Dreamful
June 1, 2019
I was sitting across from one of my favorite people and one of her favorite people. One of my best friends and her boyfriend, soon-to-be fiancé. We’re out at a stereotypical DC restaurant that is also attached to a high-end butcher, of course. They specialize in charcuterie boards and whiskey drinks, both of which are my friend’s favorites. We’re celebrating her graduation from grad school. They’re sharing a bench covered in leather, dyed red, that I can only assume is from one of the cows that we’ll be eating tonight. I’m sitting in a chair across from my friend, the chair next to me holding my overstuffed, far too heavy purse.
We’re waiting to order and they’re being obnoxiously adorable. They haven’t seen each other in maybe 36 hours and I’m subjected to nauseating PDA, incandescent smiles, and gazing that can only be done by people in love. Okay, it really isn’t that bad, but it is mildly uncomfortable.
We’ve put in our orders and we’re catching up now, even though we all see each other way too frequently. I’ve got my left arm draped over this empty chair, playing with the strap on my bag and I’ve quite possibly zoned out from our conversation for a moment. I clue back in when I see my friend gesture over to the extra chair saying, “See, that chair shouldn’t be empty. Madison needs someone too.”
I roll my eyes and shake my head yet smile at my friend. She’s been pushing dating hard on me lately. It seems like every conversation includes something about my lack of a dating life. We’ve talked about it when she’s come on entirely too strong and she admits it’s because she’s happy and wants me to be happy in that same way. Though it’s hard to be frustrated with her when she says, “I just didn’t know it could be this good. I want you to have that too.” I know she means well, so I steer us back to a different topic of conversation, one we were discussing before I zoned out.
Our food comes and it’s great. The company even better. We’re giving my friend her graduation card and gifts as it’s wrapping up. Then, my friend’s boyfriend starts giving a toast to her, praising her for all she’s accomplished, sharing how much he loves her.
And I feel a flare of anger. It’s startling and I don’t understand it at first. I feel angry towards them as a unit. The way they’re looking at each other, how they know each other, support each other, and it hits me.
Oh wait. I really do want that.
I’m proud of my friend and happy for them as a couple, please don’t misunderstand.
No, I’m jealous that they’ve found each other. And it hits me that despite my grandstanding for my friend every conversation, I really do want to be in the relationship.
I’m uncomfortable with this realization at first. I shouldn’t want that. I can’t want that. Unless it’s a doctor who specializes in chronic illness and likes to take his work home with him.
Before my brain surgery, I did want that. I wanted to be married. I wanted to have kids. I wanted to own a home. I wanted a lot of things.
And then I had brain surgery. And over the course of several years, I was told I was probably going to die, imminently, on a regular basis. And then I was told it would be medically unwise to ever get pregnant.
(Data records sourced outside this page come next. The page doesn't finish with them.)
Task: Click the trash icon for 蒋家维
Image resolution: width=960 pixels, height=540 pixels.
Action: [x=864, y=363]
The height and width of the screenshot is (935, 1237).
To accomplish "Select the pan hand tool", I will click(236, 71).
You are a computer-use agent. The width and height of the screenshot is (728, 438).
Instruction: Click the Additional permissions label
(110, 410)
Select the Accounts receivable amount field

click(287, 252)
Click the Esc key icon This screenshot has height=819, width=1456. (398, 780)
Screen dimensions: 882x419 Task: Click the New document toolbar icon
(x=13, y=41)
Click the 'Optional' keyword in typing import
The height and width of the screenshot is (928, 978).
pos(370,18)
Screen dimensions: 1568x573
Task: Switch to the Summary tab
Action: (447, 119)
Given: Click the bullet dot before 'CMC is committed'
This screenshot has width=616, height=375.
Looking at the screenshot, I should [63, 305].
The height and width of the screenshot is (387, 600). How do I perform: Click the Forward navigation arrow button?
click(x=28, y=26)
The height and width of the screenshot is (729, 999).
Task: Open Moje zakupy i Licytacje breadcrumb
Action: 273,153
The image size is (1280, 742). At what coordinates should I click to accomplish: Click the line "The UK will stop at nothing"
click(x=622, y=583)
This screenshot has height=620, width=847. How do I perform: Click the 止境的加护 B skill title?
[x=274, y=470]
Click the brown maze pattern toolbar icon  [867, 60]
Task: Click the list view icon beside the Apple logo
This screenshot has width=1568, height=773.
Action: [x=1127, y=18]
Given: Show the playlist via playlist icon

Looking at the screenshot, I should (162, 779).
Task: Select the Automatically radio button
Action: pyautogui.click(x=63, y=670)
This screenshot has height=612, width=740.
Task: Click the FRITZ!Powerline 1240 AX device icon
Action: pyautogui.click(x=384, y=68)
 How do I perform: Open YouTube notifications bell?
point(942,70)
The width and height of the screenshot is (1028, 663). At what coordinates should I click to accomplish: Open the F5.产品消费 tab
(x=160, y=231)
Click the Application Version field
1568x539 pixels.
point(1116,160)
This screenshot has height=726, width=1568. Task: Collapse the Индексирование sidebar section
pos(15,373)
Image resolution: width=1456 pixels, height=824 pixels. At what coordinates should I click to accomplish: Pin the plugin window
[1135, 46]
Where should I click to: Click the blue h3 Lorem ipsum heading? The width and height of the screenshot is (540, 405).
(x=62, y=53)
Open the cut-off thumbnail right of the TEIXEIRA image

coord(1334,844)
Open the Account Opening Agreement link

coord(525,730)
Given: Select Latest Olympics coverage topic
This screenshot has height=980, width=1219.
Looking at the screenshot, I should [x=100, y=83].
Not only was I isolated and not able to meet anyone, but my life hasn’t been conducive to dating. It takes so much mental, emotional, and physical energy to be going through a medical issue that dating isn’t really feasible. Plus, at what date do you drop the, “I sort of have a tumor,” fact about yourself? Date 1? Date 3? Never?
My dreams slowly became unrealistic. It was easier to forget about them than watch them die. It was easier to tell myself they weren’t my dreams any more than to figure out how much harder it would be to reach them. Well, I thought it was easier anyway. So I let these dreams go and didn’t make new ones. I just moved through life day after day and hoped to avoid painful reminders of the dreams I abandoned.
But I’m realizing I do want that. I do want to meet someone and I do want to have a family and I do want to build a home together. I do want more than this self-isolating, self-inflicted loneliness that is shadowed by the remains of dreams once dreamed. I didn’t free my dreams to let them live a life unencumbered by illness, I just killed them myself instead. I murdered my own dreams and blamed it on the illness. It was too painful though, and I didn’t know how else to survive. I still don’t know. My illness is ongoing, so how do I dream again knowing that they could be cut short at any time? How do I hold my hands open like that?
But then again, how do any of us know? Isn’t a dream by definition something we hope for yet cannot force? A gift if fulfilled. A guide if unfulfilled. I, like everyone else, have a right to dream. And no one, not even my illness, my doctors or myself, can tell me it’s ridiculous. A dream is not a goal. My goals may be lofty but they are attainable. A dream is a wish. A dream is a hope. A dream is a want.
I’m beginning to feel again. To want again. It’s scary, I’m scared. Because I know, more than many people my age, that my dreams aren’t owed to me. That I can’t make them happen. That they might never be.
My only hope is that I’m stronger now. That when the doctors tell me I’m probably going to die at some point soon, or that the life I’ll continue to live won’t look like I expected, I don’t regret the dreams I brought back to life. I only ask that I don’t hold the heartbreak I’ll feel against me. And that I’ll smile instead, knowing there are better dreams yet to come.